The so-called WIN Initiative, which was announced earlier this year, is set to mobilise money from public and private capital sources such as Deutsche Bank, Allianz, Commerzbank, Deutsche Telekom, AXA Deutschland and insurance companies such as HUK Coburg.
At the Startup Germany summit, a declaration of intent was signed by all parties supporting the initiative, including 20 corporations such as BlackRock and Deutsche Börse, and Chancellor Olaf Scholz himself.
Politicians clarified how the hoped-for €12bn will be spent, though no details were given about how much money has already been committed.
Unlike in the US, private capital sources in Germany such as insurance companies and pension funds have traditionally been shy to invest in venture capital, affecting the availability of capital for startups at the later stages. The WIN-Initiative hopes to change that track record.
“The commitments from business show that the willingness to invest is there. It’s up to us to set the right framework conditions so that the economic turnaround occurs,” said Christian Lindner, Germany’s federal minister for finance, in a statement.
“Only if we manage to mobilise more private capital, can we create additional growth.

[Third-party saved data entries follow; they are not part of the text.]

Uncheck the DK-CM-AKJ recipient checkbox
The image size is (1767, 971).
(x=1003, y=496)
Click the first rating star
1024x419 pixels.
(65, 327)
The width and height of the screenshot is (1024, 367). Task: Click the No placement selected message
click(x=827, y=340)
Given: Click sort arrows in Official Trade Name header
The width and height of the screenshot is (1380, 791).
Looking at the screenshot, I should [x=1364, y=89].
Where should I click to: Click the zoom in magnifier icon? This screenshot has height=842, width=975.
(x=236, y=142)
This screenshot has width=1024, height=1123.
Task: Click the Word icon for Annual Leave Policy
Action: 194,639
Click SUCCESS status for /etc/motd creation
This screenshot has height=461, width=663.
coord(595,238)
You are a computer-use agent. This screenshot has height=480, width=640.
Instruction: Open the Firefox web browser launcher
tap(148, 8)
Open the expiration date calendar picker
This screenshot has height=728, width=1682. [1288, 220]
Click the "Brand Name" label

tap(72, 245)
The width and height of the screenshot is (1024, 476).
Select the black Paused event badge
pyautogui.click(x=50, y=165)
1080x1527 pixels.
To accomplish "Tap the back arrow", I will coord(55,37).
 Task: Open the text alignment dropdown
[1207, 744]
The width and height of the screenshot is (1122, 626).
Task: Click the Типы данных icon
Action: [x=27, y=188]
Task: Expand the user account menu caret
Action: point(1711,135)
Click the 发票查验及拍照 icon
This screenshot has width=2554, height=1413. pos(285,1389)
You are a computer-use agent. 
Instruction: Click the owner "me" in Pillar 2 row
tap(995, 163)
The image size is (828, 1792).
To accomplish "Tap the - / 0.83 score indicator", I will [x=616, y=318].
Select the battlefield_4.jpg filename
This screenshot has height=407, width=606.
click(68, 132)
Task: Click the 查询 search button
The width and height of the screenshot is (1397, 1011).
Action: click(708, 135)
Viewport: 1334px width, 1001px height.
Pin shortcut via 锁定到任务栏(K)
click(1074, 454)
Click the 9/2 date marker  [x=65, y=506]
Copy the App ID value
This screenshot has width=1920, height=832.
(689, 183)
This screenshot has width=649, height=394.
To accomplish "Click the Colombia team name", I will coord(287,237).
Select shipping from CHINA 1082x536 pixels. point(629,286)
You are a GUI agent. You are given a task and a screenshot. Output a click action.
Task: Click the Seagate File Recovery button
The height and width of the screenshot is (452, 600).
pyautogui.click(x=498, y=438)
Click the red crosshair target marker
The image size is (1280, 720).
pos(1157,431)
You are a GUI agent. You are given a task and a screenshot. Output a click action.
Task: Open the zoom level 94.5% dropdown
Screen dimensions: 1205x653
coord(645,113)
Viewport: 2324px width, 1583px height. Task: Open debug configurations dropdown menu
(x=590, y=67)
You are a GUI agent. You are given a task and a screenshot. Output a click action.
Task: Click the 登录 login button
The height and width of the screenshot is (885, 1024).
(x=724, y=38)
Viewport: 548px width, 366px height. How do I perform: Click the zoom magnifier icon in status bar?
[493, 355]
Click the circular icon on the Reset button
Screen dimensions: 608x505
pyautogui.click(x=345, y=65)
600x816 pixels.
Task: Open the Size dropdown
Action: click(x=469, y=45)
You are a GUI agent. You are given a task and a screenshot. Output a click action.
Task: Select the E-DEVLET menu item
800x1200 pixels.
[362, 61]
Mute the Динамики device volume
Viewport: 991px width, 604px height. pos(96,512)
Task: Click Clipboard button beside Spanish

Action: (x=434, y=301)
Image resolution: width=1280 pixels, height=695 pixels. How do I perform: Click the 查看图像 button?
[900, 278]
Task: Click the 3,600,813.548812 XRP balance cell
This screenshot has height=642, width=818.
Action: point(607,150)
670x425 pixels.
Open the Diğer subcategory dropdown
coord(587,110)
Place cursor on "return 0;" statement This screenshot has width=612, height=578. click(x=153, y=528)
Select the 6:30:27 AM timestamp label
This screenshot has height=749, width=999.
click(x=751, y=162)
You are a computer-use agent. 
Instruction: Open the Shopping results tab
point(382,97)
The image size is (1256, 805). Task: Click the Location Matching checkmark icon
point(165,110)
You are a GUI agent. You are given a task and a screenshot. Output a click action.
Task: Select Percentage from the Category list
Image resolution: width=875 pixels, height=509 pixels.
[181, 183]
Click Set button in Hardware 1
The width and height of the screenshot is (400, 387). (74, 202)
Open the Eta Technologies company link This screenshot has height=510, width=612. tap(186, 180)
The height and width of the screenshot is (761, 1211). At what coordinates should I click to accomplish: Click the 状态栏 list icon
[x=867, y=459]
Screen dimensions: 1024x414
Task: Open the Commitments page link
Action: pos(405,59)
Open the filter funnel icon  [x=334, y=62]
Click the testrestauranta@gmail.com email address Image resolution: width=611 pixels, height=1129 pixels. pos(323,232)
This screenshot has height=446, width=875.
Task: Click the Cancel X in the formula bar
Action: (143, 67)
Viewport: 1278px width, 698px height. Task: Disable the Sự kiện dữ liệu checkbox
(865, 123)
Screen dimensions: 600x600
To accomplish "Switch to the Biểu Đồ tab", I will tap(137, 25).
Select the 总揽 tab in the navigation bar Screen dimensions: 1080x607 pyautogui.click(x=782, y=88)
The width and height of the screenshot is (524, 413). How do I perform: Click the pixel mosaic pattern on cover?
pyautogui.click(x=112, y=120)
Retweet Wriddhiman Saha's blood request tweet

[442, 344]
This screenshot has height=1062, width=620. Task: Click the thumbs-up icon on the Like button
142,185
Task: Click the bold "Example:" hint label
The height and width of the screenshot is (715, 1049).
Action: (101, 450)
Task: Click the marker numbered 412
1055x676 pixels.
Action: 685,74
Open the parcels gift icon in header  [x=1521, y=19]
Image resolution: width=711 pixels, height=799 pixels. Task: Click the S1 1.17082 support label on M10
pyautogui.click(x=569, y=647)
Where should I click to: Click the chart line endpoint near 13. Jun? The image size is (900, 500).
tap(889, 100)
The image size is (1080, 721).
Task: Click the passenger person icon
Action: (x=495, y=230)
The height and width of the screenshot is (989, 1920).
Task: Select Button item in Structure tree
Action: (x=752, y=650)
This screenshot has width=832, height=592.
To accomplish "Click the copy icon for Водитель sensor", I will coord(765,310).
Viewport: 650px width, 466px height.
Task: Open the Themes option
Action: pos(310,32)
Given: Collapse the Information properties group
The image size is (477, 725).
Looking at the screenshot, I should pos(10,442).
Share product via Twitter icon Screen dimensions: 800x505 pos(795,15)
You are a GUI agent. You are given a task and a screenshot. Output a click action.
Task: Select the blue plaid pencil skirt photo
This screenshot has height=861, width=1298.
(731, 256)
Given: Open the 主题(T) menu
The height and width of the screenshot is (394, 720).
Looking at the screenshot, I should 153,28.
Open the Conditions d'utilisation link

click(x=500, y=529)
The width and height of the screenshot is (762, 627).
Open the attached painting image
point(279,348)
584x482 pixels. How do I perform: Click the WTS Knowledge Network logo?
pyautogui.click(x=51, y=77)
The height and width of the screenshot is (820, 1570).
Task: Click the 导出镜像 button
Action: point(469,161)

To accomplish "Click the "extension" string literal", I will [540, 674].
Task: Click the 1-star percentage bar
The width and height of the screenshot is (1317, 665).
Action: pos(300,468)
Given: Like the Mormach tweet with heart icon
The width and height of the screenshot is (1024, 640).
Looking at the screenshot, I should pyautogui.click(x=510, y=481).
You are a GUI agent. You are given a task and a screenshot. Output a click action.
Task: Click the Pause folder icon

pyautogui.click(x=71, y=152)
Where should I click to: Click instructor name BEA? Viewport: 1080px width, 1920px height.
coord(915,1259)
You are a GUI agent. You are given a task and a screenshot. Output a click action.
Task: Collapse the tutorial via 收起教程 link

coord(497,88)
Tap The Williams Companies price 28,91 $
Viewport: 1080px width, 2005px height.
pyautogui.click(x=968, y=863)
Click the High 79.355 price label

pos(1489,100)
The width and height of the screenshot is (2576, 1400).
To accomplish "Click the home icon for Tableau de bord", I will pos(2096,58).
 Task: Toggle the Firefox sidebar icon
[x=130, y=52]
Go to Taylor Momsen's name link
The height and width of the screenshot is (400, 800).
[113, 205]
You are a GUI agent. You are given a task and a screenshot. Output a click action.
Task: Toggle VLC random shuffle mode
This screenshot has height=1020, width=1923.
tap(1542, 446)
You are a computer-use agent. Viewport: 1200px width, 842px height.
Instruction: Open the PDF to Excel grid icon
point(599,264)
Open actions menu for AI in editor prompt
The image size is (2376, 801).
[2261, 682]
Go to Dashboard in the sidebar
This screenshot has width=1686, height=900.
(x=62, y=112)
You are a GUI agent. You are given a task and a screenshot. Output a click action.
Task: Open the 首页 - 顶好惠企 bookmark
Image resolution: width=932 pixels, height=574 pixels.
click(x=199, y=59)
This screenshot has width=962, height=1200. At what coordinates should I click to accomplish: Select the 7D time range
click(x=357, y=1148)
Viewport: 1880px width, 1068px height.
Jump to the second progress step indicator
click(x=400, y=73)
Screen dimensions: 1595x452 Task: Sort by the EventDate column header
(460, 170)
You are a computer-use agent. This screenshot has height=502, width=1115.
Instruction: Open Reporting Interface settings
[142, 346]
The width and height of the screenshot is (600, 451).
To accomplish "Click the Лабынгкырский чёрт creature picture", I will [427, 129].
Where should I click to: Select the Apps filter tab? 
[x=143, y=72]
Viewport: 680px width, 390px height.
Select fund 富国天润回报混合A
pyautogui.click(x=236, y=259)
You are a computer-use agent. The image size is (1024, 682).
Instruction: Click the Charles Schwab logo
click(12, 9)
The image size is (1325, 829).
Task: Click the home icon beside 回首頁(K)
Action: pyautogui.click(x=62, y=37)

What we don’t need is more and more subsidies and economic decisions driven by politics.”
The WIN-initiative is composed of a 10-point masterplan, which includes measures to foster more cooperation between universities, investors and companies; create financing solutions for FOAKs; improve framework conditions for IPOs and exits; and strengthen the secondary market for VC-LP fund shares.
More capital to startups
The economic downturn has been tough on Germany. Last year, the country was named “the sick man of Europe” for the second time (the first was in 1996) by an article in The Economist. It was also the only advanced economy to have negative GDP growth in 2023.
The startup sector has been under similar pressure; this year, no unicorns have been created in Germany.
The federal government has made several attempts over the last few years to make more capital available to startups, but a financing gap remains, especially at the later stages, said Verena Pausder, chairperson of the German Startup Association, in a statement.
The later stage gap is not just a Germany problem: US VCs participate in many of Europe’s largest late stage deals (Series C-D). In the first half of this year, US VCs participated in a third of Europe’s growth rounds, worth €6.6bn, according to PitchBook data.
Growth capital is key to ensure that companies can scale in Germany, and don’t flee to other continents such as the US or Asia to grow their businesses.
“The WIN initiative specifically addresses the (growth financing) problem and is an important step in the right direction. It has the potential to be a real game changer — similar to what France managed with the Tibi initiative,” adds Pausder, referring to the French government’s Tibi programme, which saw institutional investors direct over €6bn towards the tech ecosystem between 2020 and 2022; and aims to get LPs to commit €7bn to the startup ecosystem in its next phase.
“This is the only way Germany can strengthen its innovative power and secure prosperity in the future. WIN should be the starting signal for a comprehensive financing offensive.”